What you should do
Leave the images out. Give every line below again, precisely.

(Records drawn from a dataset)
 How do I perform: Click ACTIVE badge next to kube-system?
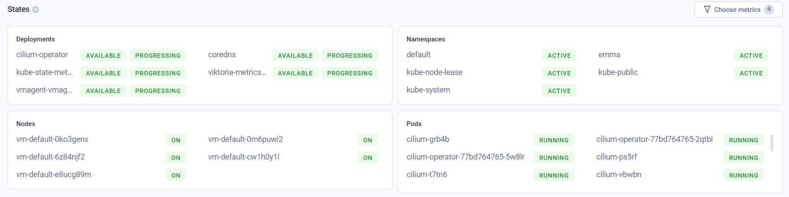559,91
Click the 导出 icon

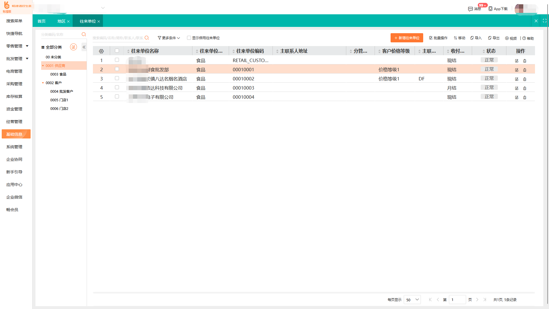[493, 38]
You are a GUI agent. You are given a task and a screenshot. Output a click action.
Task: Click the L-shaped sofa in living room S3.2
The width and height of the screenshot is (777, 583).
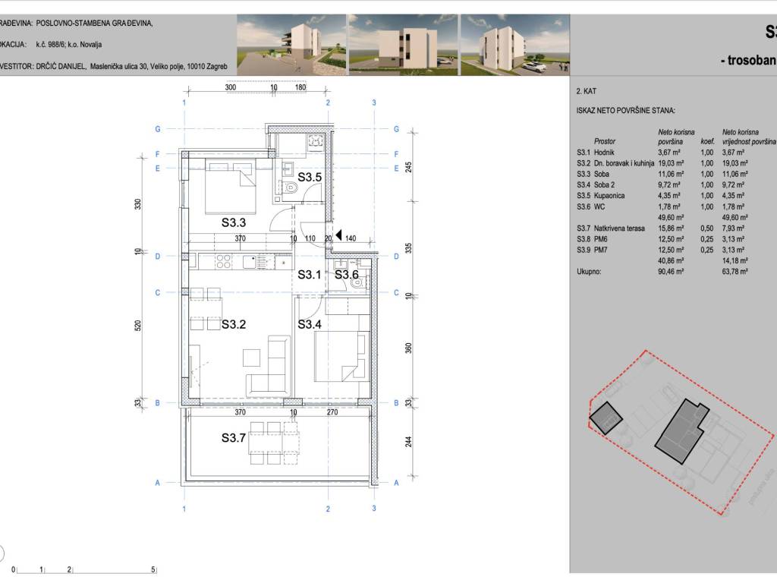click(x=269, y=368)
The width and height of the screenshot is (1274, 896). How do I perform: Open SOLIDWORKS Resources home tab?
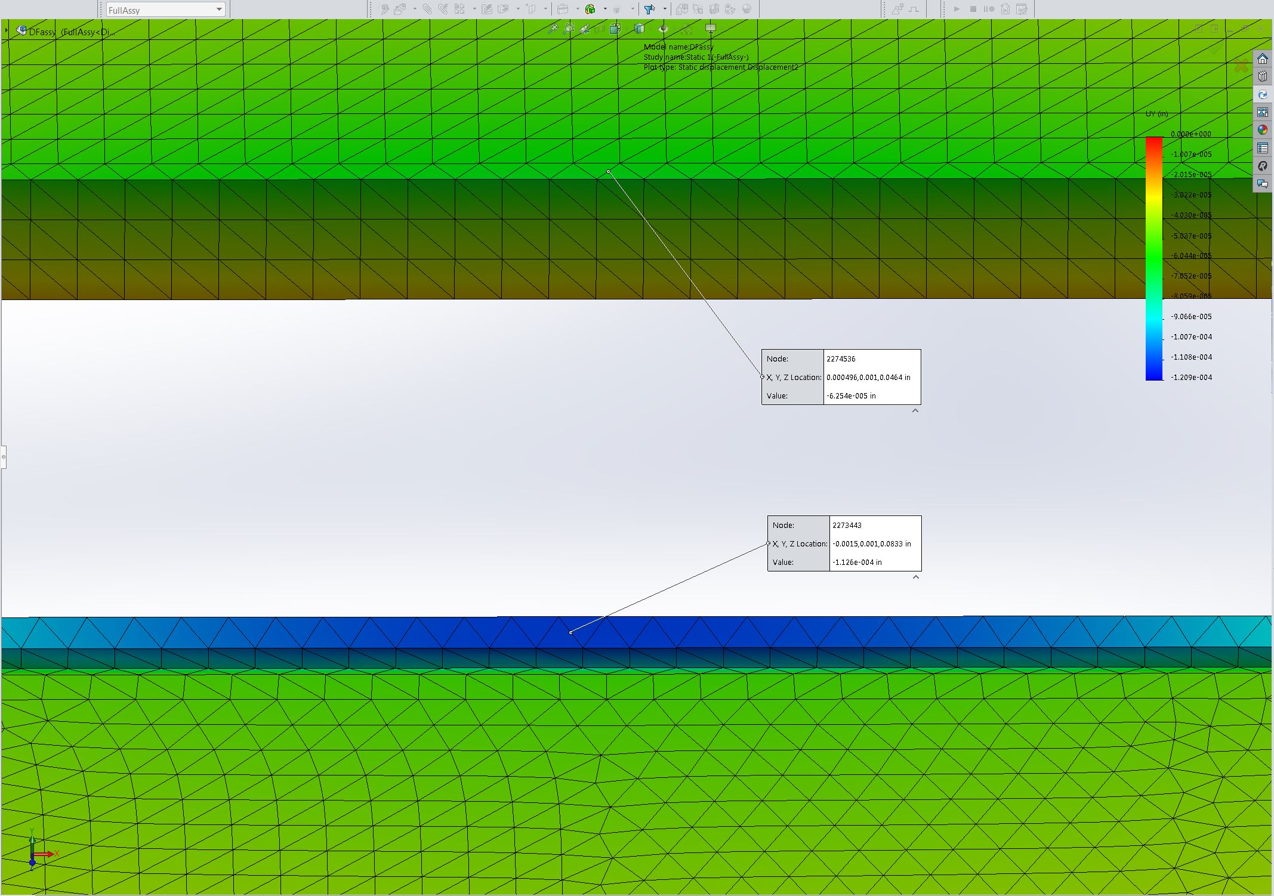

Task response
 How do I perform: Click ACTIVE badge next to kube-system?
559,91
Click the 导出 icon

[493, 38]
You are a GUI agent. You are given a task and a screenshot. Output a click action.
Task: Click the L-shaped sofa in living room S3.2
The width and height of the screenshot is (777, 583).
click(x=269, y=368)
The width and height of the screenshot is (1274, 896). How do I perform: Open SOLIDWORKS Resources home tab?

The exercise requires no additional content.